This brings us to the second main issue: the requirement that governments establish more detailed and comprehensive guidelines for the development of AI technology and its communication to users and employees.

Christina Montgomery, IBM’s director of privacy and trust, emphasized the need for guidelines at the most recent OpenAI hearing, highlighting the importance of ensuring users are informed every time they interact with a chatbot.
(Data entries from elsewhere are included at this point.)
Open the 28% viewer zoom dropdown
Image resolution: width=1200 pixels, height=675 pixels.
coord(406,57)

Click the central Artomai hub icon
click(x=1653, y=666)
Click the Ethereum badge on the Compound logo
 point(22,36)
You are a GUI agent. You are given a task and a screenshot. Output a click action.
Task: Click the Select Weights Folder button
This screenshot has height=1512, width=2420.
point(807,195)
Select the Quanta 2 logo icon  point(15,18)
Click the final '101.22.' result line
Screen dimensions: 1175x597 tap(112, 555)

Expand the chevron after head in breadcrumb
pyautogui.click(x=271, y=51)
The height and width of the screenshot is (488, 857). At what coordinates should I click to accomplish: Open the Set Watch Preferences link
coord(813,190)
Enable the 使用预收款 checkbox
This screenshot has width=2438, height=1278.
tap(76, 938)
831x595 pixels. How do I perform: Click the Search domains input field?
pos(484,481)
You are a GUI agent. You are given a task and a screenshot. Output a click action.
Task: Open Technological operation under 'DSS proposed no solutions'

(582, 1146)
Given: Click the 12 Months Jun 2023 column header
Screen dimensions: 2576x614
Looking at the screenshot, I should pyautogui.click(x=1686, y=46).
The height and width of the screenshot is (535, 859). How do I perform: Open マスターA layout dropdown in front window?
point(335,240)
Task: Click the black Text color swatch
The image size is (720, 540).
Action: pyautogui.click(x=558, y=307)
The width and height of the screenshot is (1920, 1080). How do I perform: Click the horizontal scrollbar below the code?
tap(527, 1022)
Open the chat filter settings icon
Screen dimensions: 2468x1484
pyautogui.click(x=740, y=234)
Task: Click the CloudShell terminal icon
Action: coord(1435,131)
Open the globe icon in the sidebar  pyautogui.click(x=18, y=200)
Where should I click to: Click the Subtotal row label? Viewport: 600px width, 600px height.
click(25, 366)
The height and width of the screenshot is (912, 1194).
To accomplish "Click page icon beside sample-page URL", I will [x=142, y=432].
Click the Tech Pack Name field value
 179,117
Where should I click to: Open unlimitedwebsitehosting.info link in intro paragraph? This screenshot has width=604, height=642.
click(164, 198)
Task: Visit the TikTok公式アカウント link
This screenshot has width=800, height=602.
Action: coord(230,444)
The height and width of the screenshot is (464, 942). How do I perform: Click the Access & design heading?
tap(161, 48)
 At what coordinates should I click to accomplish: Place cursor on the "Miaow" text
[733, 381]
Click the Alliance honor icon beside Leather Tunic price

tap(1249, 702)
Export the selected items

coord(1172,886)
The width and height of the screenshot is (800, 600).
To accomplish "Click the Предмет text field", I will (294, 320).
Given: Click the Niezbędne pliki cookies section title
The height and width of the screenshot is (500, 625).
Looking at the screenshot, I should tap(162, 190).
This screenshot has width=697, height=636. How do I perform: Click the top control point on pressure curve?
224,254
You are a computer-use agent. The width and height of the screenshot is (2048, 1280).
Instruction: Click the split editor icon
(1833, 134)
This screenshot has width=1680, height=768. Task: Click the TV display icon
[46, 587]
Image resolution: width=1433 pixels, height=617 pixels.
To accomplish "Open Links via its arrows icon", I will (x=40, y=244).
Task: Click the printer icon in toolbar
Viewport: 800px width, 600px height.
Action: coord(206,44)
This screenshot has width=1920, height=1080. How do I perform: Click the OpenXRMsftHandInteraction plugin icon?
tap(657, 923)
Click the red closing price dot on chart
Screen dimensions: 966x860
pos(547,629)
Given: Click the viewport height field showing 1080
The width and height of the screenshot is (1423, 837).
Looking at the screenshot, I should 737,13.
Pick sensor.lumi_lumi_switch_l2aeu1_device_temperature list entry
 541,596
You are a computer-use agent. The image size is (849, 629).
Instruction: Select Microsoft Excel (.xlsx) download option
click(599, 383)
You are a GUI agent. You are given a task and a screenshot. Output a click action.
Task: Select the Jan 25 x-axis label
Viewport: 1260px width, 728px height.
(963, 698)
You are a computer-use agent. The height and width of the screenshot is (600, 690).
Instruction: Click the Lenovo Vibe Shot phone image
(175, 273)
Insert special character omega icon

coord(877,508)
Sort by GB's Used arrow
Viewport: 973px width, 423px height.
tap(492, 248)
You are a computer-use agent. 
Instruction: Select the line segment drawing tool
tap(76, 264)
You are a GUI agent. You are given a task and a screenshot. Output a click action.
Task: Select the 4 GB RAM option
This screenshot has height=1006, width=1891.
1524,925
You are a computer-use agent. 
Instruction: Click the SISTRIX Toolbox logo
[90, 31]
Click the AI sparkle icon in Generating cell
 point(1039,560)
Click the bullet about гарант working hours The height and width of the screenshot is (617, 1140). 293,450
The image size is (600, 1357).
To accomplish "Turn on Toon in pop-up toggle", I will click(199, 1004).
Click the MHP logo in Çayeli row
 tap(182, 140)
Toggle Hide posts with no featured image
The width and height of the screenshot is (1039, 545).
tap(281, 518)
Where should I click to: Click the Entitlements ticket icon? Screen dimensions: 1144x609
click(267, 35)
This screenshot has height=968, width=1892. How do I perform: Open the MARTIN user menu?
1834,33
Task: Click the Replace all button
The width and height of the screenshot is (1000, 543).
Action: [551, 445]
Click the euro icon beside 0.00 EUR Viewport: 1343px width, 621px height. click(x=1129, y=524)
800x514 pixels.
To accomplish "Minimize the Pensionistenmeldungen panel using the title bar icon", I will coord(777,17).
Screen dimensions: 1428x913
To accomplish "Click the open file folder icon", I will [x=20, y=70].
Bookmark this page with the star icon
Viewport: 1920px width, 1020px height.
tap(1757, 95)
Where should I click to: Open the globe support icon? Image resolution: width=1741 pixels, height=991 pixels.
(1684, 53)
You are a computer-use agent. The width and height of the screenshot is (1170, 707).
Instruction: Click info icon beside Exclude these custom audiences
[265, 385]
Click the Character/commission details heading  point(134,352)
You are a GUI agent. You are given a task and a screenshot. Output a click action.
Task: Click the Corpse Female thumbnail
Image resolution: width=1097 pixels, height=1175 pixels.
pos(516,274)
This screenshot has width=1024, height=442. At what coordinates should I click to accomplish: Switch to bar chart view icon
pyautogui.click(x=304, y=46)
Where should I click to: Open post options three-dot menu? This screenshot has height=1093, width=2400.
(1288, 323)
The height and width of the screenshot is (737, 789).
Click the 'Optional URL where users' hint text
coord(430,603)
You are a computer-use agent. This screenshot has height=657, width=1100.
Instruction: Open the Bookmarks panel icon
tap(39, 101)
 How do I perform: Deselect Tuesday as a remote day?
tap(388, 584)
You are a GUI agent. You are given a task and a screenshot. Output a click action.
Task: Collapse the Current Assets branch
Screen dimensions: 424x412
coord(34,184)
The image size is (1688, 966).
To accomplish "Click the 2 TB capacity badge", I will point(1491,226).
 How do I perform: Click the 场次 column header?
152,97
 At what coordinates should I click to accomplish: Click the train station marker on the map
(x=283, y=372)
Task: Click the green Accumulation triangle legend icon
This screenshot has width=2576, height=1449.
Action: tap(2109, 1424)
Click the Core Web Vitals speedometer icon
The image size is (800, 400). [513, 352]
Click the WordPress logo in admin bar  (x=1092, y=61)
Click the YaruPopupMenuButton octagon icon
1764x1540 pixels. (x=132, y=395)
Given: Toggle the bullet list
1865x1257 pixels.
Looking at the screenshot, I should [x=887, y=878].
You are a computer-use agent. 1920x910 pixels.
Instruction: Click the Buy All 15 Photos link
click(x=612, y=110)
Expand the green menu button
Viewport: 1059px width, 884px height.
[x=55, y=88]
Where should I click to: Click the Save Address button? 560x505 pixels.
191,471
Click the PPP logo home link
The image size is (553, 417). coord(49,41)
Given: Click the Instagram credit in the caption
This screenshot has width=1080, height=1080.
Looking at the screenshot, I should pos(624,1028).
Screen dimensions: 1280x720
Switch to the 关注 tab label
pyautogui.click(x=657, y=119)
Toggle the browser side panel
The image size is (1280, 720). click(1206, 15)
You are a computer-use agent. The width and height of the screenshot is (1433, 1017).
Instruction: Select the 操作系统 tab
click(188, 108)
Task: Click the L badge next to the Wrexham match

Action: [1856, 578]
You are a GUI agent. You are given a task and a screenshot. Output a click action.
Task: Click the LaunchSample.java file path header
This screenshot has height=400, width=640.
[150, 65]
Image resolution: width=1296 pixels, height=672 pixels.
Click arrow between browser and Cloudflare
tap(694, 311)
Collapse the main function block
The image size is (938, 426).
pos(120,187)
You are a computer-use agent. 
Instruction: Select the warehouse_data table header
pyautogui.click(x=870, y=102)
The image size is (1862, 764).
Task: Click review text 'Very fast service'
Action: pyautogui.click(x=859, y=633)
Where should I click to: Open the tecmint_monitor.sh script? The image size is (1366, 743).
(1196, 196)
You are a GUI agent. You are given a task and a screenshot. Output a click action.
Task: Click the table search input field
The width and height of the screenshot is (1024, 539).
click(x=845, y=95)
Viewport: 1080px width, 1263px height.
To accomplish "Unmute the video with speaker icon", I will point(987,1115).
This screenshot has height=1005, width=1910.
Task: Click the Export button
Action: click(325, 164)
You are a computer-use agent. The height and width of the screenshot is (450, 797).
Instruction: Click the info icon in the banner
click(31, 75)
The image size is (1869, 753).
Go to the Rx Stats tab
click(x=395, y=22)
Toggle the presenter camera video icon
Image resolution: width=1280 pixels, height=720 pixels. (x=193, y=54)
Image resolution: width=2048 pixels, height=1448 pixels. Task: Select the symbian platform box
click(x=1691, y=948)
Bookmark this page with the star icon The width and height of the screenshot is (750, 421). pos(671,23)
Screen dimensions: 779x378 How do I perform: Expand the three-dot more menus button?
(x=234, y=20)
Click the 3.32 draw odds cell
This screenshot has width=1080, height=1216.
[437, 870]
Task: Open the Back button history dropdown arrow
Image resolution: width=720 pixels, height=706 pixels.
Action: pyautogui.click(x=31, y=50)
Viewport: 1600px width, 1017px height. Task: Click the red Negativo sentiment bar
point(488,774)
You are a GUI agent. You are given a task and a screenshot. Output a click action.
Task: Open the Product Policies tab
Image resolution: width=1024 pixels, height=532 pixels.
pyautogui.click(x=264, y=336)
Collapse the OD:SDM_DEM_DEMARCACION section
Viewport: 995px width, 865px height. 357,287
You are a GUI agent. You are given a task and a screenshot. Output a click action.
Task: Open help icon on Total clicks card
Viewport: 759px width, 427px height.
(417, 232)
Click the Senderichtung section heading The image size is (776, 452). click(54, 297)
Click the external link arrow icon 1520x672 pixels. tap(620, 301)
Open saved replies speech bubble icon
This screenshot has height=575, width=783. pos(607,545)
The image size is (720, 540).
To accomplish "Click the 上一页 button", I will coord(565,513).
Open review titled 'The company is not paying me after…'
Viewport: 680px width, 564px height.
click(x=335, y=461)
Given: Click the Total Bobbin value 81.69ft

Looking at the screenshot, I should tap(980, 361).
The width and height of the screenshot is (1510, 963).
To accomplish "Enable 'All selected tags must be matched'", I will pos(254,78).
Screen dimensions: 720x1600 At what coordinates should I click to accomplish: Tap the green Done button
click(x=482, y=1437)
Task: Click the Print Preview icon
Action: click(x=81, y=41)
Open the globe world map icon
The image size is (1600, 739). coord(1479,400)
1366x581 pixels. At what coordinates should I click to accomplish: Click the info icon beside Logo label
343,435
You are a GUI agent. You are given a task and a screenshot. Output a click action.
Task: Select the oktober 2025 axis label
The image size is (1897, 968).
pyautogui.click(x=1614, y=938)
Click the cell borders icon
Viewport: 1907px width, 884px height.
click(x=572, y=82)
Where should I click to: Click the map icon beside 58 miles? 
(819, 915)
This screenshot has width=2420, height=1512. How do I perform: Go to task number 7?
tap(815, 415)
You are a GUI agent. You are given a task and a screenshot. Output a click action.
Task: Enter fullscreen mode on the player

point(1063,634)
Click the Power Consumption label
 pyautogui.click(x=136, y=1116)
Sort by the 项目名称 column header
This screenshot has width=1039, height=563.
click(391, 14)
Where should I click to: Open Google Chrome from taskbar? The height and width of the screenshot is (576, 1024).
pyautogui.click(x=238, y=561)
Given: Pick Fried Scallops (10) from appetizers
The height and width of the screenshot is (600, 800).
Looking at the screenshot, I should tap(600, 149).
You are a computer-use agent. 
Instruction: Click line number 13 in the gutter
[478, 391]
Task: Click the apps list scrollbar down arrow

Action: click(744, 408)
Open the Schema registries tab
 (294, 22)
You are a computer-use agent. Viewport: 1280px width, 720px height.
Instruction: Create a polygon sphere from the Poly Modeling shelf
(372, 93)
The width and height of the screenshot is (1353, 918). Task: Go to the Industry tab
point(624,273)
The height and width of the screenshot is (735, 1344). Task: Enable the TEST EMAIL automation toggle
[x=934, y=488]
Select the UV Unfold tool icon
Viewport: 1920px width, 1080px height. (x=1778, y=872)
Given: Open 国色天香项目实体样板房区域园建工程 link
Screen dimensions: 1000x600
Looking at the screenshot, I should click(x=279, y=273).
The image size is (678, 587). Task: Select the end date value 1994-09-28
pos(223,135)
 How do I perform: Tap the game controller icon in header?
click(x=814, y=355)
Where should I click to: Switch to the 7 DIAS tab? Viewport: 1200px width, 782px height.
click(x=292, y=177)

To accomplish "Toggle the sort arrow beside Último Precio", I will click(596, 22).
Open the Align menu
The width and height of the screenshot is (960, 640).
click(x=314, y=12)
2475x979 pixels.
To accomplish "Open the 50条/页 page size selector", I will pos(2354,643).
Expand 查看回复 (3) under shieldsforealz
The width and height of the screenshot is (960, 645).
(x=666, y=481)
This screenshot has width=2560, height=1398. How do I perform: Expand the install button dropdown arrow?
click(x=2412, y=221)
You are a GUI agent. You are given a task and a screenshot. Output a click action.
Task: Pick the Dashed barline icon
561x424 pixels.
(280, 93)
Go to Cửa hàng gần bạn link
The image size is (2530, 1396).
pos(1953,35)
The latest EU AI Law discussions to ban LLM APIs and open source models focus on this kind of transparency regarding how AI is built and the danger of bad actors using such models.

Before the trade-offs between dangers and advantages are more clearly understood, more discussion will be needed on how to manage the proliferation of new models and technologies. The need for rules and laws, as well as knowledge of both the dangers and the potential, becomes more urgent as the influence of AI accelerates.

Implications of AI regulation for HR teams and business leaders

HR teams may be the ones feeling the effects of AI the fastest. They are being asked to address new pressures to give employees the opportunity to learn new skills and provide their executive teams with up-to-date predictions and workforce plans based on the new skills it will take to change their business strategy.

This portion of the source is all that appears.